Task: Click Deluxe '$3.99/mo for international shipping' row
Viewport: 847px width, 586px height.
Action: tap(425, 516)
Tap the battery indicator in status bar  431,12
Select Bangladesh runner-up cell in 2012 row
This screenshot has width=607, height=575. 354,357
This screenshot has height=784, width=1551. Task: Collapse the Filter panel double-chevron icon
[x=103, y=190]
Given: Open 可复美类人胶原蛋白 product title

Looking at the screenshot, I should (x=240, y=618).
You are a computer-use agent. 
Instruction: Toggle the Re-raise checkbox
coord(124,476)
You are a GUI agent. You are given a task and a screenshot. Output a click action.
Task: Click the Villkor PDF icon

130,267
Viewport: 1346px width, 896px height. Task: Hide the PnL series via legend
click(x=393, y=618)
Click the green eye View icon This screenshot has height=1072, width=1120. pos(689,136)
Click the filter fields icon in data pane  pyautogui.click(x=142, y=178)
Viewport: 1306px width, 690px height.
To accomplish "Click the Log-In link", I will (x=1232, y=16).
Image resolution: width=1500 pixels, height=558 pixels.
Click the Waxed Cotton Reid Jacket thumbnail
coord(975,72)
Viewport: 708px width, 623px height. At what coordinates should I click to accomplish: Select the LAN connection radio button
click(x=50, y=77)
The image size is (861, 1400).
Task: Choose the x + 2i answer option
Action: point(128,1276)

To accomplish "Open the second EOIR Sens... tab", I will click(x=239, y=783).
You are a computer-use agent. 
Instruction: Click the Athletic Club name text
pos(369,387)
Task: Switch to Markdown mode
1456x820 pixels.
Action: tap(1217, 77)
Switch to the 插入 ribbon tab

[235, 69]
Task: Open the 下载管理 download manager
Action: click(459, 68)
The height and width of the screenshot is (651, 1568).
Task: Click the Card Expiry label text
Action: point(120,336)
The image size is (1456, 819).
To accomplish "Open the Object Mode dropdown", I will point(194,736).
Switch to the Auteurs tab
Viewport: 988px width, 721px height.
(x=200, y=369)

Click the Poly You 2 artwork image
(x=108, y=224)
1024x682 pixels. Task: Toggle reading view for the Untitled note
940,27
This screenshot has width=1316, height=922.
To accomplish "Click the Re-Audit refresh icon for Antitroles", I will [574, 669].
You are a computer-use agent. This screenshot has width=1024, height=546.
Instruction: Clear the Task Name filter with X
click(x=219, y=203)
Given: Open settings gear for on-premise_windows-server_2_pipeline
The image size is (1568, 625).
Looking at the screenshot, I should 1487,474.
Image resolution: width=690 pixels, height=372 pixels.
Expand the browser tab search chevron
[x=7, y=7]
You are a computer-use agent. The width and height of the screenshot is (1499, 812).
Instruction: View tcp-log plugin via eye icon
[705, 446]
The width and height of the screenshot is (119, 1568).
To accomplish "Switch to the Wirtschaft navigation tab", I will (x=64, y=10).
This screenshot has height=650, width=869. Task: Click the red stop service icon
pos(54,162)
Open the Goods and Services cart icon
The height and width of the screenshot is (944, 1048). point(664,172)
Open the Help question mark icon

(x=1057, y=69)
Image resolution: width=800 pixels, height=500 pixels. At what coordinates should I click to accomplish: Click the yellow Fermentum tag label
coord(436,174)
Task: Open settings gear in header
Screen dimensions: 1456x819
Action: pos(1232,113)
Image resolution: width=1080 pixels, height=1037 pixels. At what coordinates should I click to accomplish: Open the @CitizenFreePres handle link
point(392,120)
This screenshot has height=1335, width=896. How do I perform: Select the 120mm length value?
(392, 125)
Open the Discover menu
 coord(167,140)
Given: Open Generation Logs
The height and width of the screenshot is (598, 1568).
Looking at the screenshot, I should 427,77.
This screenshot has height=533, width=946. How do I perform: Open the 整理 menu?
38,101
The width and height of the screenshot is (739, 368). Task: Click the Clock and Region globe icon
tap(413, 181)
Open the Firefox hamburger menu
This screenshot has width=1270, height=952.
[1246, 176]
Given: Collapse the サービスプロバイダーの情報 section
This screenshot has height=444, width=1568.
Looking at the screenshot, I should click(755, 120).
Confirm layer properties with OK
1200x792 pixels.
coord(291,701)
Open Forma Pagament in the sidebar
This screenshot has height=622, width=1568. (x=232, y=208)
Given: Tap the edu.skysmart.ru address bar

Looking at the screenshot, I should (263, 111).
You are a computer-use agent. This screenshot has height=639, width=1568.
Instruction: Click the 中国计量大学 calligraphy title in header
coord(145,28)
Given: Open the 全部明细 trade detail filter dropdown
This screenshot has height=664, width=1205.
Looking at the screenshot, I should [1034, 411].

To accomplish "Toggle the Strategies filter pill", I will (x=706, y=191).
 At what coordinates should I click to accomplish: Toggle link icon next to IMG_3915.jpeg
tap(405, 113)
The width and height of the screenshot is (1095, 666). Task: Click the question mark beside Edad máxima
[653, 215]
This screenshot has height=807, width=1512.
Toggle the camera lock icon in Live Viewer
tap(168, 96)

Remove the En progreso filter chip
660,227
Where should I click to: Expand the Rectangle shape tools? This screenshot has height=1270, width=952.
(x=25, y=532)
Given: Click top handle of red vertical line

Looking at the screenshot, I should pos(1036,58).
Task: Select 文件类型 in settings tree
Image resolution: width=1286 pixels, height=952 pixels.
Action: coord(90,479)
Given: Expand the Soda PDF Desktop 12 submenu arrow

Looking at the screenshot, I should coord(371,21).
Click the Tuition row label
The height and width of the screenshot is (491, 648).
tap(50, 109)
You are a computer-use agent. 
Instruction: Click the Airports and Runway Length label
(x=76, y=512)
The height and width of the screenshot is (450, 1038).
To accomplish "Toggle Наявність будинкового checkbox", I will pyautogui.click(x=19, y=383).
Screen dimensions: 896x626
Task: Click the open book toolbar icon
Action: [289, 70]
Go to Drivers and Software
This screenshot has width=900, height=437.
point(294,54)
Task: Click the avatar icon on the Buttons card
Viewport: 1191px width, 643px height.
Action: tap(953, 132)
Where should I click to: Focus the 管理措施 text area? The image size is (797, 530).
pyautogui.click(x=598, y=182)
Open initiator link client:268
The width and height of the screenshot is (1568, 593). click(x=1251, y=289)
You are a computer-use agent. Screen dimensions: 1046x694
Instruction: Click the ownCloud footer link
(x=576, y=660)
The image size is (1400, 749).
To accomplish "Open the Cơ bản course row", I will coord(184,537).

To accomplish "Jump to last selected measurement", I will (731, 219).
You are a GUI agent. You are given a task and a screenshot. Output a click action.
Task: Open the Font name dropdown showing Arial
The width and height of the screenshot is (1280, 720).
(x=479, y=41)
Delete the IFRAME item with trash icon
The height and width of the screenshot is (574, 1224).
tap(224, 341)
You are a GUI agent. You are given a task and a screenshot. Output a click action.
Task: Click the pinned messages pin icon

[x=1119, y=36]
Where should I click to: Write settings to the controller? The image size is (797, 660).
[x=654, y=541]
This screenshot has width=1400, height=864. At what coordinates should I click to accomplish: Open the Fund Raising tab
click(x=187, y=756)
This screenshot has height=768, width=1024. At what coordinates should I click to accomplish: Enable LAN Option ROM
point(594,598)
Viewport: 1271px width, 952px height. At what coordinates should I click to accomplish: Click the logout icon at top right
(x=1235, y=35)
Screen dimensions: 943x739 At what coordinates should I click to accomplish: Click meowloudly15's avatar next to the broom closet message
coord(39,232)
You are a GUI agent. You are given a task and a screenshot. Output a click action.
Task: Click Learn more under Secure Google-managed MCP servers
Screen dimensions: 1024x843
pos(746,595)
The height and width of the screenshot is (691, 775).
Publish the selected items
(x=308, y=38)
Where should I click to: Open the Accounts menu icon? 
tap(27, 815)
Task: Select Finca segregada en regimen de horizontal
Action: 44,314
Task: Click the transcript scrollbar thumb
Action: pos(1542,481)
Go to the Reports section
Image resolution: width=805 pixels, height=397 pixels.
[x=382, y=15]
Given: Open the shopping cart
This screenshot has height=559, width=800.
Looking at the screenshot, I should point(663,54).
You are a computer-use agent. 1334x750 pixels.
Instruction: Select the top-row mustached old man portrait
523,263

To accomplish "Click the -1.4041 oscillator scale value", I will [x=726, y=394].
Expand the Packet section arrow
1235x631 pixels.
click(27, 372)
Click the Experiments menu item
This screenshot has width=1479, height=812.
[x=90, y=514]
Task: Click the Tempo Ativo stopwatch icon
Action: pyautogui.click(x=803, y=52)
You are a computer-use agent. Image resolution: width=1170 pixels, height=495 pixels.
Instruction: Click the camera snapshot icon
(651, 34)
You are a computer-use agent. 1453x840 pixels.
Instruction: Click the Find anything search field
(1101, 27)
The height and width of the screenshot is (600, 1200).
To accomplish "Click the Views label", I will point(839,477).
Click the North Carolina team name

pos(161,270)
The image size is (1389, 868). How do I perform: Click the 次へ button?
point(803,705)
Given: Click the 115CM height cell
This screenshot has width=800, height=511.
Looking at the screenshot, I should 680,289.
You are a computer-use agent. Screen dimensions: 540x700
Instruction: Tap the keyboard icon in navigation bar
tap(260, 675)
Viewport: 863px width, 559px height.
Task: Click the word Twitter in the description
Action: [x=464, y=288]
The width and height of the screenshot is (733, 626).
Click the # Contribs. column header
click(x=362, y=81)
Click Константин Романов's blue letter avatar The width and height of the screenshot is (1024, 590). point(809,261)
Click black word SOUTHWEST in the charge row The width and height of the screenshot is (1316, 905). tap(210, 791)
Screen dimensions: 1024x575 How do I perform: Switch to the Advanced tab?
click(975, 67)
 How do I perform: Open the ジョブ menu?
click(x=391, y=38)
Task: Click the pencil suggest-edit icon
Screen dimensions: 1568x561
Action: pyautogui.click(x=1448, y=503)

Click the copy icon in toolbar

**WHAT YOU WILL DO:**
Write out the records verbatim, from the line with "Click the green" up to and including the line with "click(x=219, y=203)".

**OUTPUT FOR THIS EXERCISE:**
Click the green eye View icon This screenshot has height=1072, width=1120. pos(689,136)
Click the filter fields icon in data pane  pyautogui.click(x=142, y=178)
Viewport: 1306px width, 690px height.
To accomplish "Click the Log-In link", I will (x=1232, y=16).
Image resolution: width=1500 pixels, height=558 pixels.
Click the Waxed Cotton Reid Jacket thumbnail
coord(975,72)
Viewport: 708px width, 623px height. At what coordinates should I click to accomplish: Select the LAN connection radio button
click(x=50, y=77)
The image size is (861, 1400).
Task: Choose the x + 2i answer option
Action: point(128,1276)

To accomplish "Open the second EOIR Sens... tab", I will click(x=239, y=783).
You are a computer-use agent. 
Instruction: Click the Athletic Club name text
pos(369,387)
Task: Switch to Markdown mode
1456x820 pixels.
Action: tap(1217, 77)
Switch to the 插入 ribbon tab

[235, 69]
Task: Open the 下载管理 download manager
Action: click(459, 68)
The height and width of the screenshot is (651, 1568).
Task: Click the Card Expiry label text
Action: point(120,336)
The image size is (1456, 819).
To accomplish "Open the Object Mode dropdown", I will point(194,736).
Switch to the Auteurs tab
Viewport: 988px width, 721px height.
(x=200, y=369)

Click the Poly You 2 artwork image
(x=108, y=224)
1024x682 pixels. Task: Toggle reading view for the Untitled note
940,27
This screenshot has width=1316, height=922.
To accomplish "Click the Re-Audit refresh icon for Antitroles", I will [574, 669].
You are a computer-use agent. This screenshot has width=1024, height=546.
Instruction: Clear the Task Name filter with X
click(x=219, y=203)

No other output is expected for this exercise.